Records contained in a dataset
++++++++++

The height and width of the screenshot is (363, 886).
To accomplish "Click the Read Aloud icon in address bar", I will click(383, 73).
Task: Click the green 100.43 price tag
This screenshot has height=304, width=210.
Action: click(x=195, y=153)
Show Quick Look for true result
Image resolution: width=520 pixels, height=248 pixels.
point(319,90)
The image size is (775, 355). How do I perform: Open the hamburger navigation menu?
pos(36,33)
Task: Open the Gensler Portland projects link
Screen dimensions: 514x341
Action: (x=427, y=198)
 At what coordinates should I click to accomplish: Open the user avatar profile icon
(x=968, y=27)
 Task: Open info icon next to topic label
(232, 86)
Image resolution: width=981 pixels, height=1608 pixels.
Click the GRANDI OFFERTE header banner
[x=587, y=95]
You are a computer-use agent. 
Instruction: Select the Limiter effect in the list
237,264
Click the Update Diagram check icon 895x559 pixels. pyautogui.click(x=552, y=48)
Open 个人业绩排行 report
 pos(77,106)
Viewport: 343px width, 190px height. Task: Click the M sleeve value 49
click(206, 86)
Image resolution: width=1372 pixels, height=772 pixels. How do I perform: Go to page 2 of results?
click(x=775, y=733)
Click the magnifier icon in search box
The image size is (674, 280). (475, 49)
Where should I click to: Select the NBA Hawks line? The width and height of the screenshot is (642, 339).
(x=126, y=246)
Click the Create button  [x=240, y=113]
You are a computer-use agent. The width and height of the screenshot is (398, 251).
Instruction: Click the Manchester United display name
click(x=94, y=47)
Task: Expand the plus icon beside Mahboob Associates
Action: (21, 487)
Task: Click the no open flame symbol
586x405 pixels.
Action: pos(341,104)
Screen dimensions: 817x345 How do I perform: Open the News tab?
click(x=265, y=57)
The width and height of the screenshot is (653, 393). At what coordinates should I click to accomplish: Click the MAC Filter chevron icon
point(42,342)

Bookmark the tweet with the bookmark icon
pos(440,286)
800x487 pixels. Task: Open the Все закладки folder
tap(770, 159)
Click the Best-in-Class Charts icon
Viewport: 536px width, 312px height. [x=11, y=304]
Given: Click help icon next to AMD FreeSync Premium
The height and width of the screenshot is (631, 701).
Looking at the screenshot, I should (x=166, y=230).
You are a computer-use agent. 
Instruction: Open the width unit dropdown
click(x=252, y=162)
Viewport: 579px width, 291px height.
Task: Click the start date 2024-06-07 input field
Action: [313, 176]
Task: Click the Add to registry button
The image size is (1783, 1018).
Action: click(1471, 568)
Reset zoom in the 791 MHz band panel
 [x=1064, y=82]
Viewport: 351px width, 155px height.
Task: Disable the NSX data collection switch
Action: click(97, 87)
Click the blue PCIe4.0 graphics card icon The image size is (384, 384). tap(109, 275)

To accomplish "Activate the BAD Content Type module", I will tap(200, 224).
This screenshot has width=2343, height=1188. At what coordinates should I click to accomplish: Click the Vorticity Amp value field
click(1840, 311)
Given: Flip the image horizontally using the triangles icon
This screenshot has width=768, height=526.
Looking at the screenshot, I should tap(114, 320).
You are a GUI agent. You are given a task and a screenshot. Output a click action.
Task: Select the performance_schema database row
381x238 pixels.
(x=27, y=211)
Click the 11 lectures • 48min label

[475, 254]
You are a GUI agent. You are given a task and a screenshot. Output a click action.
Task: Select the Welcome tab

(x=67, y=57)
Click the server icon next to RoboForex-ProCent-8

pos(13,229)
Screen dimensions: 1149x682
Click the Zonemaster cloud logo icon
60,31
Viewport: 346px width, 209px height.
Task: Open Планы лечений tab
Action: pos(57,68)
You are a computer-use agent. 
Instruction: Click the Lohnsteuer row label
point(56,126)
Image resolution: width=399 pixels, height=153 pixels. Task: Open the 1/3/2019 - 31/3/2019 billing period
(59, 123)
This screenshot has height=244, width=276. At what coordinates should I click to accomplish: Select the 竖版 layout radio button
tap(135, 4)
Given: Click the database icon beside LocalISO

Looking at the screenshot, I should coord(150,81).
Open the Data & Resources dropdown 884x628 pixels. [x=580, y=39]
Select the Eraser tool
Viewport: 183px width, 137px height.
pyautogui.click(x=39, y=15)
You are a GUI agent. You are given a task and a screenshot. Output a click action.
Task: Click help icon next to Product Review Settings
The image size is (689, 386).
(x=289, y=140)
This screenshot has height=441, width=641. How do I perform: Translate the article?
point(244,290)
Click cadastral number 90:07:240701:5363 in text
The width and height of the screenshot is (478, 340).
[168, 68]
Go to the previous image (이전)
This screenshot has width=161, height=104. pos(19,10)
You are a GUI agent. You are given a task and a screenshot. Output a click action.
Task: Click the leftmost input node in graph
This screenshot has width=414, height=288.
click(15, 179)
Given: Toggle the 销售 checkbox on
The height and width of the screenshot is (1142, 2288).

++++++++++

- [EXERCISE AIM]:
Repeat, word for word, all of the data shown above.

- [TASK RESULT]:
The height and width of the screenshot is (363, 886).
To accomplish "Click the Read Aloud icon in address bar", I will click(383, 73).
Task: Click the green 100.43 price tag
This screenshot has height=304, width=210.
Action: click(x=195, y=153)
Show Quick Look for true result
Image resolution: width=520 pixels, height=248 pixels.
point(319,90)
The image size is (775, 355). How do I perform: Open the hamburger navigation menu?
pos(36,33)
Task: Open the Gensler Portland projects link
Screen dimensions: 514x341
Action: (x=427, y=198)
 At what coordinates should I click to accomplish: Open the user avatar profile icon
(x=968, y=27)
 Task: Open info icon next to topic label
(232, 86)
Image resolution: width=981 pixels, height=1608 pixels.
Click the GRANDI OFFERTE header banner
[x=587, y=95]
You are a computer-use agent. 
Instruction: Select the Limiter effect in the list
237,264
Click the Update Diagram check icon 895x559 pixels. pyautogui.click(x=552, y=48)
Open 个人业绩排行 report
 pos(77,106)
Viewport: 343px width, 190px height. Task: Click the M sleeve value 49
click(206, 86)
Image resolution: width=1372 pixels, height=772 pixels. How do I perform: Go to page 2 of results?
click(x=775, y=733)
Click the magnifier icon in search box
The image size is (674, 280). (475, 49)
Where should I click to: Select the NBA Hawks line? The width and height of the screenshot is (642, 339).
(x=126, y=246)
Click the Create button  [x=240, y=113]
You are a computer-use agent. The width and height of the screenshot is (398, 251).
Instruction: Click the Manchester United display name
click(x=94, y=47)
Task: Expand the plus icon beside Mahboob Associates
Action: (21, 487)
Task: Click the no open flame symbol
586x405 pixels.
Action: pos(341,104)
Screen dimensions: 817x345 How do I perform: Open the News tab?
click(x=265, y=57)
The width and height of the screenshot is (653, 393). At what coordinates should I click to accomplish: Click the MAC Filter chevron icon
point(42,342)

Bookmark the tweet with the bookmark icon
pos(440,286)
800x487 pixels. Task: Open the Все закладки folder
tap(770, 159)
Click the Best-in-Class Charts icon
Viewport: 536px width, 312px height. [x=11, y=304]
Given: Click help icon next to AMD FreeSync Premium
The height and width of the screenshot is (631, 701).
Looking at the screenshot, I should (x=166, y=230).
You are a computer-use agent. 
Instruction: Open the width unit dropdown
click(x=252, y=162)
Viewport: 579px width, 291px height.
Task: Click the start date 2024-06-07 input field
Action: [313, 176]
Task: Click the Add to registry button
The image size is (1783, 1018).
Action: click(1471, 568)
Reset zoom in the 791 MHz band panel
 [x=1064, y=82]
Viewport: 351px width, 155px height.
Task: Disable the NSX data collection switch
Action: click(97, 87)
Click the blue PCIe4.0 graphics card icon The image size is (384, 384). tap(109, 275)

To accomplish "Activate the BAD Content Type module", I will tap(200, 224).
This screenshot has width=2343, height=1188. At what coordinates should I click to accomplish: Click the Vorticity Amp value field
click(1840, 311)
Given: Flip the image horizontally using the triangles icon
This screenshot has width=768, height=526.
Looking at the screenshot, I should tap(114, 320).
You are a GUI agent. You are given a task and a screenshot. Output a click action.
Task: Select the performance_schema database row
381x238 pixels.
(x=27, y=211)
Click the 11 lectures • 48min label

[475, 254]
You are a GUI agent. You are given a task and a screenshot. Output a click action.
Task: Select the Welcome tab

(x=67, y=57)
Click the server icon next to RoboForex-ProCent-8

pos(13,229)
Screen dimensions: 1149x682
Click the Zonemaster cloud logo icon
60,31
Viewport: 346px width, 209px height.
Task: Open Планы лечений tab
Action: pos(57,68)
You are a computer-use agent. 
Instruction: Click the Lohnsteuer row label
point(56,126)
Image resolution: width=399 pixels, height=153 pixels. Task: Open the 1/3/2019 - 31/3/2019 billing period
(59, 123)
This screenshot has height=244, width=276. At what coordinates should I click to accomplish: Select the 竖版 layout radio button
tap(135, 4)
Given: Click the database icon beside LocalISO

Looking at the screenshot, I should coord(150,81).
Open the Data & Resources dropdown 884x628 pixels. [x=580, y=39]
Select the Eraser tool
Viewport: 183px width, 137px height.
pyautogui.click(x=39, y=15)
You are a GUI agent. You are given a task and a screenshot. Output a click action.
Task: Click help icon next to Product Review Settings
The image size is (689, 386).
(x=289, y=140)
This screenshot has height=441, width=641. How do I perform: Translate the article?
point(244,290)
Click cadastral number 90:07:240701:5363 in text
The width and height of the screenshot is (478, 340).
[168, 68]
Go to the previous image (이전)
This screenshot has width=161, height=104. pos(19,10)
You are a GUI agent. You are given a task and a screenshot. Output a click action.
Task: Click the leftmost input node in graph
This screenshot has width=414, height=288.
click(15, 179)
Given: Toggle the 销售 checkbox on
The height and width of the screenshot is (1142, 2288).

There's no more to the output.